La maggior parte di noi utilizza CCleaner periodicamente poiché aumenterebbe le prestazioni del PC, tuttavia, in una recente serie di eventi, CCleaner è stato accusato di iniettare malware nei sistemi. Lo strumento faceva parte di un "incidente di sicurezza" in cui gli utenti venivano aggiornati con una versione del software firmata digitalmente che alla fine apriva una backdoor dannosa.

Le notifiche di sicurezza informavano inoltre che sia CCleaner v5.33.6162 che CCleaner Cloud v1.07.3191 erano stati compromessi. Una volta scaricato, il malware attendeva cinque minuti prima di verificare se l'utente disponeva dei privilegi di amministratore. Nella fase successiva, il malware ha rubato informazioni dal computer, incluso l'elenco dei file installati software, aggiornamenti di Windows, indirizzi MAC di adattatori di rete e altre macchine univoche correlate identità. Tutti questi dati sono stati quindi suddivisi in un server con sede negli Stati Uniti.

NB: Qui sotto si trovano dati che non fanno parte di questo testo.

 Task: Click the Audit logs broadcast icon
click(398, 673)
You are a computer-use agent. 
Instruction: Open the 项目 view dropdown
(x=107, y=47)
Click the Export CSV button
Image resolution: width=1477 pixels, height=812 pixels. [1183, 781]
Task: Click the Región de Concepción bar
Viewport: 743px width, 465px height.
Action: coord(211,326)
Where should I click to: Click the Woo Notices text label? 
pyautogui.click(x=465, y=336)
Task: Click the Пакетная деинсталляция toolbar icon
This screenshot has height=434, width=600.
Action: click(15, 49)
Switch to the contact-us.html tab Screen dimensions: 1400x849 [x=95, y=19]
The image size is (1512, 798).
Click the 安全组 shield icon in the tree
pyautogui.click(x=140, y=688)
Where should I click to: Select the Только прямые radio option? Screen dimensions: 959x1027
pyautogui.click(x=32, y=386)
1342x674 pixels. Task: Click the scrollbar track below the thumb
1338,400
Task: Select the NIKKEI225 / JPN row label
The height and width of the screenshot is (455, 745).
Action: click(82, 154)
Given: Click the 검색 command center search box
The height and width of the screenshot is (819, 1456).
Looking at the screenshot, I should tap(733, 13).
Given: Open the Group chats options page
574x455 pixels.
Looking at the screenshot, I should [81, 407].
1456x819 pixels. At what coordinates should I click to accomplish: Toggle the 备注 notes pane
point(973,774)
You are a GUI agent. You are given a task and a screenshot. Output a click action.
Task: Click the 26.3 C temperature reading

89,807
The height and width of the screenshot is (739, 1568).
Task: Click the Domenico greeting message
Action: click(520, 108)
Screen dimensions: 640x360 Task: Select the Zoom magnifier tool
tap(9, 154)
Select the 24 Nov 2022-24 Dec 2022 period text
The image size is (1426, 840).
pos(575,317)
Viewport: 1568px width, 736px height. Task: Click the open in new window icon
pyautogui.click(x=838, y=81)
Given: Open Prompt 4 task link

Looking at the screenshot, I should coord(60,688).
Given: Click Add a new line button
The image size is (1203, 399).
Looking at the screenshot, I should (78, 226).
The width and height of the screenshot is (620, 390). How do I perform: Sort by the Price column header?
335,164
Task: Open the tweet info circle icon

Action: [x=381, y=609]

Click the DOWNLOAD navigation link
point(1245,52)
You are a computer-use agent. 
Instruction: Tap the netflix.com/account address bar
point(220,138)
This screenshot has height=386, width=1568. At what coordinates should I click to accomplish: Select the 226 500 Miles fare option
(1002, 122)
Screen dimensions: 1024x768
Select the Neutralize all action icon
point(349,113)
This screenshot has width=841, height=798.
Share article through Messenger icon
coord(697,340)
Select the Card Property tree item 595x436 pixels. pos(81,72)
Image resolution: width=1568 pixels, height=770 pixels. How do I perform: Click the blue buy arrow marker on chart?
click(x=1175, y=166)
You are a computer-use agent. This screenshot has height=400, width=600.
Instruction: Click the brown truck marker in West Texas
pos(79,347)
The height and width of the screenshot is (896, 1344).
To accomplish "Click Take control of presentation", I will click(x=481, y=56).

Il problema è stato portato alla luce per la prima volta dai ricercatori di Cisco Talo e il colpevole era il programma di installazione di CCleaner v5.3. Tuttavia, a differenza della maggior parte degli altri compromessi dell'installatore, questo è arrivato con un certificato digitale valido firmato da Piriform. Questo è qualcosa che inavvertitamente punta il dito contro un gioco scorretto a livello organizzativo o forse a livello individuale.

La presenza di una firma digitale valida sul file binario dannoso di CCleaner può essere indicativa di un problema più ampio che ha comportato la compromissione di parti del processo di sviluppo o di firma. Idealmente, questo certificato dovrebbe essere revocato e non attendibile in futuro. Quando si genera un nuovo certificato, è necessario prestare attenzione per garantire che gli aggressori non abbiano un punto d'appoggio all'interno dell'ambiente con cui compromettere il nuovo certificato. Solo il processo di risposta agli incidenti può fornire dettagli sull'ambito di questo problema e su come affrontarlo al meglio. Cisco Talo

È molto probabile che un utente malintenzionato esterno sia riuscito a compromettere l'ambiente di compilazione e lo stesso sia arrivato alla produzione. Inutile dire che l'attaccante potrebbe utilizzare questa backdoor per infettare milioni di computer con il malware. Questo punta anche il dito contro qualcuno dall'interno che ha avuto accesso allo sviluppo o all'organizzazione di costruzione. Piriform ha rimosso le versioni interessate dal server di download.

Detto questo, se stai utilizzando CCleaner 5.33, è consigliabile aggiornare al più presto alla 5.34 e gli utenti dell'edizione gratuita di CCleaner devono eseguire un aggiornamento manuale poiché la build non offre l'automatico aggiornamenti. E scansiona anche il sistema con un file software antimalware.